Page text:

[BEGIN]

Neighbor Pulled Up Survey Stakes: What to Do
Survey stake removal is illegal, and your response matters — both for resolving the dispute and protecting your property's title and value.
Survey stake removal is illegal, and your response matters — both for resolving the dispute and protecting your property's title and value.
Removing a neighbor’s survey stakes is illegal in most states and under federal law, giving you both criminal and civil avenues to respond. The specific penalties range from misdemeanor fines to up to six months in federal prison, and you can also sue for the cost of replacing the markers and any related losses. The key is acting quickly, because missing boundary markers create compounding problems the longer they stay gone.
Survey stakes aren’t just sticks in the ground. A licensed surveyor places them using precise measurements tied to the legal description in your deed, and once set, they serve as physical proof of where your property ends and your neighbor’s begins. Courts treat these markers as evidence in boundary disputes, which is exactly why the law protects them so aggressively. When someone pulls them up, they’re not just moving a post — they’re destroying evidence of your property rights.

[END]

Task details:
Say whether each statement agrees with the page on survey stakes, and support each yes or no with the deciding words of the page, quoted exactly: (a) The penalties for removing survey stakes can reach six months in federal prison. (b) Property owners set their own survey stakes. (c) Courts use survey markers as evidence in boundary disputes. The entries that follow come from a different source than the page on survey stakes.

Entries from a data source
[BEGIN]

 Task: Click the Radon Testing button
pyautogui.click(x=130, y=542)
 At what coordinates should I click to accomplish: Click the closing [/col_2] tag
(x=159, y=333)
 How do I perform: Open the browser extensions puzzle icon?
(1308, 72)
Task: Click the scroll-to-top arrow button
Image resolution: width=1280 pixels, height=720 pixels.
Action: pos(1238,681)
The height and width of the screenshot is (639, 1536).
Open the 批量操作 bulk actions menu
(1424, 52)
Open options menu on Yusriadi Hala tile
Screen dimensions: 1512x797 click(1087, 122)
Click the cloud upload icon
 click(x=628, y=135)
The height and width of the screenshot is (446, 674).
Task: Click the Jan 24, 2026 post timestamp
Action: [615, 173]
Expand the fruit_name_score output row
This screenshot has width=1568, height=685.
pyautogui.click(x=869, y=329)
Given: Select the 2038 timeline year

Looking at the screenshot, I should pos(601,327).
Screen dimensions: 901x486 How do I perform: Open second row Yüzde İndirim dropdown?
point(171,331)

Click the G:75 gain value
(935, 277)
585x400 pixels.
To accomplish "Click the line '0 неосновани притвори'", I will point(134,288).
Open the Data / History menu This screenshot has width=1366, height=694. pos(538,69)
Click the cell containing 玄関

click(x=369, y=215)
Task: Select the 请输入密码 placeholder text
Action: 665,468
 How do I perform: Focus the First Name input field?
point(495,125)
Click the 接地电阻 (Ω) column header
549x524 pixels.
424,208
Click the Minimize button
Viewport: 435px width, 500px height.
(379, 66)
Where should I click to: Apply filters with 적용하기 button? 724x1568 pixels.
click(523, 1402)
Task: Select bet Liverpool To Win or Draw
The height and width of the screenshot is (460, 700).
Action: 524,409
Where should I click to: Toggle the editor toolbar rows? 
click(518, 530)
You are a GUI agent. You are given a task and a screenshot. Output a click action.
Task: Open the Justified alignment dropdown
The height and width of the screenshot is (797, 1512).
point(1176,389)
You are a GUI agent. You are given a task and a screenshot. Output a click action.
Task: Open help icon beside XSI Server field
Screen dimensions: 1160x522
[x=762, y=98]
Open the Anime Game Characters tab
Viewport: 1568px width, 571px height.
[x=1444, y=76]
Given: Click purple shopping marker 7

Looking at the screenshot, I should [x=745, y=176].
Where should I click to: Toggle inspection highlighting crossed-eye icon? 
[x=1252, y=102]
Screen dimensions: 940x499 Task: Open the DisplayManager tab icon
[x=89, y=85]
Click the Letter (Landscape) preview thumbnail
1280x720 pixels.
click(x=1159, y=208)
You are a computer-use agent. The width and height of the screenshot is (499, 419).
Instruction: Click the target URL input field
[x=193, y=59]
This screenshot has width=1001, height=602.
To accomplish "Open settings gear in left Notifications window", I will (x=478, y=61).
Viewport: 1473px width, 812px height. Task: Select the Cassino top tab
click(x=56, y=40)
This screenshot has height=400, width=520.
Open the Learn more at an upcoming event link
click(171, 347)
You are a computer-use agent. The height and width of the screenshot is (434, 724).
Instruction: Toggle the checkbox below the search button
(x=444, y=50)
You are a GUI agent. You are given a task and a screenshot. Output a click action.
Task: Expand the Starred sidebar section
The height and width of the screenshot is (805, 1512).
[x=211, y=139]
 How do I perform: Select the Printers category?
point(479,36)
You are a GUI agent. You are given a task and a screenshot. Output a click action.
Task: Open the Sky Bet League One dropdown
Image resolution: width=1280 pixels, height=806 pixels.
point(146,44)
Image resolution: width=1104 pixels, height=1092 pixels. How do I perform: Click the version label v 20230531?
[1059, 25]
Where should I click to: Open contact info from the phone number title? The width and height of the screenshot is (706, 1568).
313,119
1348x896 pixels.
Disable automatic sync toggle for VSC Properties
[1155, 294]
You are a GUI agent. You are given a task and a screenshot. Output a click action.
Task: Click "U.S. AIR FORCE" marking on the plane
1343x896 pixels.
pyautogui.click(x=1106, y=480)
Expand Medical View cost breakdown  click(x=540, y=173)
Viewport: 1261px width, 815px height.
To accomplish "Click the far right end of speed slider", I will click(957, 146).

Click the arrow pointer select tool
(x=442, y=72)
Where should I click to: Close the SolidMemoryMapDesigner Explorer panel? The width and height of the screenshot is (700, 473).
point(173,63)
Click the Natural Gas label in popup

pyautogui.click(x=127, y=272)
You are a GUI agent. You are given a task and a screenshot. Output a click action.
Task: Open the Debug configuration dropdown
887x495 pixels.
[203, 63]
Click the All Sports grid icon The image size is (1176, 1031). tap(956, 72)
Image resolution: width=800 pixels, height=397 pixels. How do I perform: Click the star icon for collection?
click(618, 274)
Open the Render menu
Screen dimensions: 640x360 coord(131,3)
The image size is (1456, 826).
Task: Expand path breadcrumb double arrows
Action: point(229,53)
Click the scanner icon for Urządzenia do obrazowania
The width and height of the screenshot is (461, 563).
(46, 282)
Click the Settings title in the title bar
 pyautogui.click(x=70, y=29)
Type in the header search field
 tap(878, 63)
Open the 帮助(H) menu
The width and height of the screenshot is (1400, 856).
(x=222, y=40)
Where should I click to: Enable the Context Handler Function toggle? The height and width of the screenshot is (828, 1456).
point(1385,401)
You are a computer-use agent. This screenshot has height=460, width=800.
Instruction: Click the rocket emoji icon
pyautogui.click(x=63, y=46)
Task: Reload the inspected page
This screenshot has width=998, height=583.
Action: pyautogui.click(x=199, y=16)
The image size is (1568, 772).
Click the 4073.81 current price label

[END]

Exercise answer:
(a) Yes: "up to six months in federal prison"
(b) No: "A licensed surveyor places them"
(c) Yes: "Courts treat these markers as evidence in boundary disputes"